All of this is happening even when no members of the fleet are actually playing.
This just boggles the mind with possibilities and I can't wait to start playing this game.
Furthermore, you have people trying to break into space protected by fleets by attacking networking protocols--in a game!
I had a dream the other night wherein there was a start-up that took custom code requests for 0x10c players on commission. Requests ranged from optimizing the ship's defense to autopilot and hyperspace jump controls.
For some definitions of viable. Perhaps taking the requests, and converting those into mechanical turk tasks would work. That'd allow the price to be low enough to be doable.
There's a market for minecraft servers, so anything's possible.
Due diligence is called for. Has this business model been successful in other games? Do you have some advantage over the throngs who will gladly do it for free / recognition?
HN is funny. Last week as each new dcpu emulator implementation popped up, they got fewer and fewer votes and more comments like "oh great, yet another dcpu post. let's call this Dcpu News for crying out loud!" Then github adds syntax highlighting and gets 150+ points. I'm very curious why that is...
The emulators got less votes because it was more of the same exact thing ("someone implemented DCPU-16"). This is news because a big name has taken notice of DCPU-16, going so far as to officially support it. It's a different flavor.
My sentiments exactly, I don't believe that Github adding syntax highlighting of a language is "hacker news". They are supposed to have syntax highlighting for most of the languages. Maybe on HN people are discussing DCPU, but if you look at the comments on Github, they are all "awesome", "+1", really? for adding a syntax highlighting for one more language.
Looking at all the amazing work done regarding the DCPU and the article yesterday on Instagram's technology stack made me realize just how far we've advanced. With the tools that we have available now, it is possible to do things in a few days that it took people years if not decades to achieve.
Weird that they didn't include the language link[1] that shows all the repo statistics for the language, like most watched, most forked, newly created, etc.
Notch tweeted the other day that he was thinking about DCPUs coming with some fan-made open source OS... as soon as someone writes one. This should be interesting.
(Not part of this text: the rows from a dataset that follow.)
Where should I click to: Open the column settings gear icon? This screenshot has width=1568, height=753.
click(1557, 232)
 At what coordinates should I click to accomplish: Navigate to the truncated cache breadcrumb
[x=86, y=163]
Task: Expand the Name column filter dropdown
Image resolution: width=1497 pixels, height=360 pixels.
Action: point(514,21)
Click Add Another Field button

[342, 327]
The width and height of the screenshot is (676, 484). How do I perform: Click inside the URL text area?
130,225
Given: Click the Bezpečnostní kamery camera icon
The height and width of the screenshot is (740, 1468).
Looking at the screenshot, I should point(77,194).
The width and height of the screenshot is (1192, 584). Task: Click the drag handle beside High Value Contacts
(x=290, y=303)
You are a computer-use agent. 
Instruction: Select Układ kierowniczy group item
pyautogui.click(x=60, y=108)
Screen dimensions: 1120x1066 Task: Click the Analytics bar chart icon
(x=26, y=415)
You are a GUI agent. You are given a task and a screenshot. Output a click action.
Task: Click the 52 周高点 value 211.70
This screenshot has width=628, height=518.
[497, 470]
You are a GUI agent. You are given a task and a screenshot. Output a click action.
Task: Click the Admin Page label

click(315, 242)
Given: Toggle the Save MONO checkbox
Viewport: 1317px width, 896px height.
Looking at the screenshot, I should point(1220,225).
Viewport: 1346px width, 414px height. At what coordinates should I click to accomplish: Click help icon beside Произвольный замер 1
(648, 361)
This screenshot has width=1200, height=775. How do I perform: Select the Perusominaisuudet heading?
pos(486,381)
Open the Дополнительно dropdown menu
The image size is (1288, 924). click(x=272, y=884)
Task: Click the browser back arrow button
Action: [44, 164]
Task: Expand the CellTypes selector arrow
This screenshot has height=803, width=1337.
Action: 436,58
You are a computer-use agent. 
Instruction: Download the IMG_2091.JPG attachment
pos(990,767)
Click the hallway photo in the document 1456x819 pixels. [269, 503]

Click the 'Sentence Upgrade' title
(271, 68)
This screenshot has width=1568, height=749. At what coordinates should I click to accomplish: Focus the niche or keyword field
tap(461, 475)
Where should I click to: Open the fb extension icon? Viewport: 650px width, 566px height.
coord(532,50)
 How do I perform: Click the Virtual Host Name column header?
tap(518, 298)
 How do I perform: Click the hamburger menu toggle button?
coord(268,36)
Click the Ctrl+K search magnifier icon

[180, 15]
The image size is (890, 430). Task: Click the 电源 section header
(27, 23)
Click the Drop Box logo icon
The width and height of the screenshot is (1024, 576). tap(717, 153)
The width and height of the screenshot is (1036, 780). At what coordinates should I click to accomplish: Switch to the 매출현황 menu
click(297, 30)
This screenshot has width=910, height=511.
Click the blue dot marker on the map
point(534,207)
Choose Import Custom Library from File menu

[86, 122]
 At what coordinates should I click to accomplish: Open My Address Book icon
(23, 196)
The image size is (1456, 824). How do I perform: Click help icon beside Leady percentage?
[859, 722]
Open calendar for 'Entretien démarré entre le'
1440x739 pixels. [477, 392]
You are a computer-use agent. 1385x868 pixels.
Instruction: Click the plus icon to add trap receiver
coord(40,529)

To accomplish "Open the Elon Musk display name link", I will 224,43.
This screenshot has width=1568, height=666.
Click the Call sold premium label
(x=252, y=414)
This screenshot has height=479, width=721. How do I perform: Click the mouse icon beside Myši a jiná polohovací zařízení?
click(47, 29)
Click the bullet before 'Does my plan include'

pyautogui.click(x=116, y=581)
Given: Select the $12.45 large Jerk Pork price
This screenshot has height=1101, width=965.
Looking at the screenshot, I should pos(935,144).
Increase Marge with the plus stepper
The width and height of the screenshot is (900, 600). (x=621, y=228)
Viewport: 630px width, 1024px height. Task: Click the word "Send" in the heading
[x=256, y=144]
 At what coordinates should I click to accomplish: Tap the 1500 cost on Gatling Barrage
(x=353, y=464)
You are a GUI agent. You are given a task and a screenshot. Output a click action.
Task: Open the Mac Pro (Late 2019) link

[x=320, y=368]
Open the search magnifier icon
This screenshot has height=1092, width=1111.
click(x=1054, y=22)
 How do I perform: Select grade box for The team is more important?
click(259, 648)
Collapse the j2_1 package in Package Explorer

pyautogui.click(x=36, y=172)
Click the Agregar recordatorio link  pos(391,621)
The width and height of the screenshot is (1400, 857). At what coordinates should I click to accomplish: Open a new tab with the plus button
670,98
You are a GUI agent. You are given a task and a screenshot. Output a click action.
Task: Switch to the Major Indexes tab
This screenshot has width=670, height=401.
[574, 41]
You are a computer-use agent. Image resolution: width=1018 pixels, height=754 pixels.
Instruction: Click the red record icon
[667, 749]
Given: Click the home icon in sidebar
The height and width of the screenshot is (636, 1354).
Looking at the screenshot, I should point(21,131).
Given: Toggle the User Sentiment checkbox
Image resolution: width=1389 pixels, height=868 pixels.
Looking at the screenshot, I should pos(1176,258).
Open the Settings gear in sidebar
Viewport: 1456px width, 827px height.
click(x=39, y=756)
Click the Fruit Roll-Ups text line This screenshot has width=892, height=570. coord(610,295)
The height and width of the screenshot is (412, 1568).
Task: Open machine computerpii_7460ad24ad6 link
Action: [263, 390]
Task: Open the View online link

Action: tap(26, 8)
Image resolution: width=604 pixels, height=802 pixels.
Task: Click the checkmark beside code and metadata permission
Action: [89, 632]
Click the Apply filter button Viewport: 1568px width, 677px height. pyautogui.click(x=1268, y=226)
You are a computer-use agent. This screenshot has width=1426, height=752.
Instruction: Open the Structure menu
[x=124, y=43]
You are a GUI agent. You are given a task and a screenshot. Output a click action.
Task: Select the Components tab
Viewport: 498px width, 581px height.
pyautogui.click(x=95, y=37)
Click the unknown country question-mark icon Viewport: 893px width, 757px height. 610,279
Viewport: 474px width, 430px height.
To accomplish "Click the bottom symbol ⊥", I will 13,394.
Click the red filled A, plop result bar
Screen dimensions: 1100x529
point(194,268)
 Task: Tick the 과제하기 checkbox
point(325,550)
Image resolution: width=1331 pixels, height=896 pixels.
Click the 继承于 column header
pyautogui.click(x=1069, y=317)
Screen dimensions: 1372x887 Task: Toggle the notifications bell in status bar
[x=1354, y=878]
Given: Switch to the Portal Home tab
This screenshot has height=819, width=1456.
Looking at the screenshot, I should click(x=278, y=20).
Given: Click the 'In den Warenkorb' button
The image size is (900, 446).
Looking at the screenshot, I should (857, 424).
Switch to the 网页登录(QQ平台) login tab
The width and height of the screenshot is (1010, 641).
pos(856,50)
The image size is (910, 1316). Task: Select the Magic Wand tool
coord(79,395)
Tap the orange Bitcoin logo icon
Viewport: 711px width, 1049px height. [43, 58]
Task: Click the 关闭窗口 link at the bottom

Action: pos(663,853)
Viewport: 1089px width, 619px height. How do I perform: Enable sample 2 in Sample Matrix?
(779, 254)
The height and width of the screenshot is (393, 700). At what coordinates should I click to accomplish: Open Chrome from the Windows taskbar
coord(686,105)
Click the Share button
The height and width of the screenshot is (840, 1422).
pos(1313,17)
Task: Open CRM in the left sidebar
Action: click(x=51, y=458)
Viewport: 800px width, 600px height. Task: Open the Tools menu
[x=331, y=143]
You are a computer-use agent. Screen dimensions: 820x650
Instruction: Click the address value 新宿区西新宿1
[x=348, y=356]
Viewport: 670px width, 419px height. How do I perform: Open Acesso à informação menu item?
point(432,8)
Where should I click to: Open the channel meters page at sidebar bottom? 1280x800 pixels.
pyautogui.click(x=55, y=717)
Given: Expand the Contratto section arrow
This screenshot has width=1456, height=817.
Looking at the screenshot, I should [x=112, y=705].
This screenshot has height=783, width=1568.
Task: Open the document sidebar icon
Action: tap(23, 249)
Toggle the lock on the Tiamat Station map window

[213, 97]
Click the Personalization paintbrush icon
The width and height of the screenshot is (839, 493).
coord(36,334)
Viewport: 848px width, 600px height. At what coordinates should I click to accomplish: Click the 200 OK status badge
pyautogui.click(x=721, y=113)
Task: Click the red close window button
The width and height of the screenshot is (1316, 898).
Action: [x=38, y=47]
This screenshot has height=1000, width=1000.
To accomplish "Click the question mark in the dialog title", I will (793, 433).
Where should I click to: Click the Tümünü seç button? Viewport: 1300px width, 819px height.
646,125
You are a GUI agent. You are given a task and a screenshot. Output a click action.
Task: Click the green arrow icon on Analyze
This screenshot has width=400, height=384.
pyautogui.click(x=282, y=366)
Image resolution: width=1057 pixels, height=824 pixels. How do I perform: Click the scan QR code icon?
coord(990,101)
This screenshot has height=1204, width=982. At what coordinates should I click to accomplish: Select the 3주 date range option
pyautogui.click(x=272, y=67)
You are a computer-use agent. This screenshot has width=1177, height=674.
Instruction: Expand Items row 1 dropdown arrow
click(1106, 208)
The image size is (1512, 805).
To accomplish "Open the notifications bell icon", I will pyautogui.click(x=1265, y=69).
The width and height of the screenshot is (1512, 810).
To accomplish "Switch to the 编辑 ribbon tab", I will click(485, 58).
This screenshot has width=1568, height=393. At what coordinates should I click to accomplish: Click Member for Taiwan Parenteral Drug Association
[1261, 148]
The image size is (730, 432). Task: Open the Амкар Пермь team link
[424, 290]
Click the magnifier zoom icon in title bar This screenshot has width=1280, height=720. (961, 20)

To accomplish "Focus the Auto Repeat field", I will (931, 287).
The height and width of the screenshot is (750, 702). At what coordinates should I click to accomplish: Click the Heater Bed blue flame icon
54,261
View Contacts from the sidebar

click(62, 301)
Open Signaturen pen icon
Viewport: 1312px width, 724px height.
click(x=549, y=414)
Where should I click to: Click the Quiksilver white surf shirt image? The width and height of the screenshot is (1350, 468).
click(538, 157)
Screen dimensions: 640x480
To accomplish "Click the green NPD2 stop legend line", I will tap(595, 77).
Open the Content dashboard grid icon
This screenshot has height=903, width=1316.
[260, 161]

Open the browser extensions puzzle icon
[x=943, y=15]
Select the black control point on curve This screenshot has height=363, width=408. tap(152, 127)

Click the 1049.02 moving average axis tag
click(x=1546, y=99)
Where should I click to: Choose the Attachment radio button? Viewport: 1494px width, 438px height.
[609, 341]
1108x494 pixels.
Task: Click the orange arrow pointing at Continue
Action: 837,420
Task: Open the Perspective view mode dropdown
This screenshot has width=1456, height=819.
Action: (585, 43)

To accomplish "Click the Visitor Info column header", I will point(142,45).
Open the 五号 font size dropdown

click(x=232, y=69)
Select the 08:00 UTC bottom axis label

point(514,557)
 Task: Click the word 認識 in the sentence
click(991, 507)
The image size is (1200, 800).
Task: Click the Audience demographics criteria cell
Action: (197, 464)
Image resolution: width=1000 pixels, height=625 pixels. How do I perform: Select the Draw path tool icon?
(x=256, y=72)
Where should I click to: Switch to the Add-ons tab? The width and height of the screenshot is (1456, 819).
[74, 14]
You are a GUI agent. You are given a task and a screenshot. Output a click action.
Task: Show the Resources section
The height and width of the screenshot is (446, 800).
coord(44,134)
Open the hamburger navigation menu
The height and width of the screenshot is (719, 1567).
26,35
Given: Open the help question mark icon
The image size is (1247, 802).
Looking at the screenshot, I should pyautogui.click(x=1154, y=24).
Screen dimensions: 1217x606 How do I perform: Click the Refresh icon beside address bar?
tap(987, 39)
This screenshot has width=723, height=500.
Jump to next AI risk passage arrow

I wonder if Notch is regretting releasing these details so soon. Now he's already going to be a slave to backwards compatibility and the game is about 0.1% complete.
Seeing that everyone is doing this just for fun, I doubt it. He could change everything tomorrow and I bet people would be excited to do it all over again.
GitHub uses the open-source Pygments (http://pygments.org/) to highlight source code. If you can find the code for whatever ASM highlighter Pygments uses, you could probably fix it yourself. Though I tried searching for it and didn't find it after a while, so it would take some tracking down.
I'm a beginner programmer with a little of bit of programming experience, and this idea of programming a game through assembly interests me, but I'm not familiar with assembly. How should I go about learning DCPU16?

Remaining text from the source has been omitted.